According to the FNA results in our study, there were four false negative cases. All of them had the final diagnosis of pulmonary metastasis. CNB helped identify the definite diagnosis in three of four cases. There was only one case that had a false negative result from both FNA and CNB, which occurred due to non-targeted biopsy of the 0.6-cm nodule. Among three false positive results of FNA, CNB correctly discovered benignity in two of the three cases. The other had a non-diagnostic result from CNB. The rate of non-diagnostic results from CNB (7.9%) was also lower than that from FNA (17.3%). These could imply that CNB is more accurate than FNA, although there was no significant difference in the diagnostic accuracies between FNA and CNB groups. Anderson et al. [25] showed that core biopsy was a more accurate method of tissue sampling than fine needle aspiration and was not associated with an excess of complications. However, the more recent studies state that diagnostic yield is not decreased when using FNA [26], and advances in FNA cytology have enabled subtyping of lung cancer in cytological material [27].

In our study, sensitivity, specificity, PPV, NPV, and accuracy of CT-guided TTNB for the diagnosis of malignancy were 95.7%, 100%, 100%, 93.3%, and 97.3%, respectively. The accuracies of TTNB were 97.0% for pulmonary lesions, 100% for mediastinal lesions, and 100% for pleural lesions. These results are comparable with previous studies [28-33]. We found that the diagnostic accuracy for lesions smaller than 1 cm was relatively low, at about 88.9%. For lesions larger than 1 cm the outcome was more favourable, at about 98.2%. This is probably due to the fact that precise placement of the needle in small lesions is more difficult than in large lesions.

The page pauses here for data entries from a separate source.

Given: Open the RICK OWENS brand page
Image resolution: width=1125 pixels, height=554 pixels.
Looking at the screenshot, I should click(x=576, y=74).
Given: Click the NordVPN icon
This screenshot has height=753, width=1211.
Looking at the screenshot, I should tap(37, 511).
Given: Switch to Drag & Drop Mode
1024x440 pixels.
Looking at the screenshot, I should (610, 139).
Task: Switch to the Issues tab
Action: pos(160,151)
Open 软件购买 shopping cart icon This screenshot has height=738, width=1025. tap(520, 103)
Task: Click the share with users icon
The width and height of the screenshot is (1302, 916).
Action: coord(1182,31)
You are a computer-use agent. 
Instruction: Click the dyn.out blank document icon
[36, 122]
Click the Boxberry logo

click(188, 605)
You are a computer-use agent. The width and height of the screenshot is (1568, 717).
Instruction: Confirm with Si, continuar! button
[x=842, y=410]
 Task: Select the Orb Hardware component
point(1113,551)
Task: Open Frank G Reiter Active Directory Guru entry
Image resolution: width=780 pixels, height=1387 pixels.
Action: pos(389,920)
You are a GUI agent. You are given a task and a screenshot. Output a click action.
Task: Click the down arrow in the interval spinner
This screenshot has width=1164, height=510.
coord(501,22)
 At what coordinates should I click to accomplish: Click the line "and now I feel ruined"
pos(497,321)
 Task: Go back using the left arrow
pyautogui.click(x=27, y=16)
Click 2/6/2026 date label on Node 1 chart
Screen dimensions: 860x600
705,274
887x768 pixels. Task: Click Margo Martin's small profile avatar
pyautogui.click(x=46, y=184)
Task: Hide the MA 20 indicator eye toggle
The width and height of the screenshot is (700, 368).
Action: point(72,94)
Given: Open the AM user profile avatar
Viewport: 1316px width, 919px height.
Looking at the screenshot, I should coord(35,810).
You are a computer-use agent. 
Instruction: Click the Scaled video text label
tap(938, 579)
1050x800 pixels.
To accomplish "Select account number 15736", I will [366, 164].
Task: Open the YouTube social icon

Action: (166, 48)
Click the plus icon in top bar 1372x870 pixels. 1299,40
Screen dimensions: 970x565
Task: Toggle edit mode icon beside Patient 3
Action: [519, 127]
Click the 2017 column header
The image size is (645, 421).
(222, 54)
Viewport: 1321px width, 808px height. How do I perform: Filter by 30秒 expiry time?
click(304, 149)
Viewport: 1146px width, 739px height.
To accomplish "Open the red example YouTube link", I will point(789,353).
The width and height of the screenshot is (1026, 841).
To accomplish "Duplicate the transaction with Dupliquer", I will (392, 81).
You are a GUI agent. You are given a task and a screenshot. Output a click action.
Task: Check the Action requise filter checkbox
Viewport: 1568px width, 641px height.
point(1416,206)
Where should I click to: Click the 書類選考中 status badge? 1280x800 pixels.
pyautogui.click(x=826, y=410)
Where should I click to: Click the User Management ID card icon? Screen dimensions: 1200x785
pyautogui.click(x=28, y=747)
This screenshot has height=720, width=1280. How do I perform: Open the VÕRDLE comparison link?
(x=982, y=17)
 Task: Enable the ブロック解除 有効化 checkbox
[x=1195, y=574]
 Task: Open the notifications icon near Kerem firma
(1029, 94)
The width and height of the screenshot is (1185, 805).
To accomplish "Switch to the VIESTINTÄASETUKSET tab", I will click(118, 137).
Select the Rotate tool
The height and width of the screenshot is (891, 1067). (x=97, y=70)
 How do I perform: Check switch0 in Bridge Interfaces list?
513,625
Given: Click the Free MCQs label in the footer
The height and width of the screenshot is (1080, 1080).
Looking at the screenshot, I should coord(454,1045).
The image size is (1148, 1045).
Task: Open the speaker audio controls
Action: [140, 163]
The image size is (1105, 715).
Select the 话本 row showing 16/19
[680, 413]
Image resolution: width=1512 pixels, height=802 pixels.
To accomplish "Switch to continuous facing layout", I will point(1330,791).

Fluoro-CT and cone-beam CT guidance seem to increase diagnostic accuracy in small lesions because of the real-time imaging guidance and flexibility in entry site selection [23,34]. Choi et al. [35] reported that the use of the aspiration alone was an independent risk factor of diagnostic failure for pulmonary nodules smaller than 1 cm. Two previous studies [36,37] also described the significant difference in accuracy of biopsy of the small subpleural nodules between using the “oblique path” (tangential approach) and right-angle path (direct approach). They demonstrated that the tangential approach had higher accuracy than the direct approach. They postulated that the longer transparenchymal and subcutaneous track offered better needle stability and easier needle redirection without additional violation to the pleura. In our study, we also found that the diagnostic accuracy for the lesions in the lower lobe (94.1%) was relatively low as compared to the lesions in the upper and middle lobes (99.0%). It is possible that the lesions in the lower lobe have greater respiratory motion, resulting in increased difficulty in access. An on-site cytopathologist or cytotechnologist, who evaluated the adequacy of the tissue samples, might also help increase the diagnostic yield for the laboriously accessed lesion.

There were some limitations in our study. Firstly, this was a retrospective study, which could have an unknown bias. We could not organise the follow-up protocol and the guideline management of the complications. Secondly, we diagnosed COPD, pulmonary hypertension, and pulmonary infection based only on imaging and medical records. Thirdly, the biopsy techniques and the choice of tissue sampling were based on the operators’ consideration, which might affect the diagnostic yield and complications. We believe that further prospective study with standard follow-up protocol would be more beneficial in generating the guideline for follow-up and hospitalisation.

Conclusions

In conclusion, CT-guided TTNB is a safe procedure and has high diagnostic accuracy. The most common complication is pulmonary haemorrhage. Influencing factors for pneumothorax are underlying pulmonary infection, lesion size less than 1 cm, and lesion depth more than 2 cm. Underlying malignancy, solid pulmonary nodule, lesion size of 3 cm or less, and lesion depth of more than 3 cm are associated with pulmonary haemorrhage.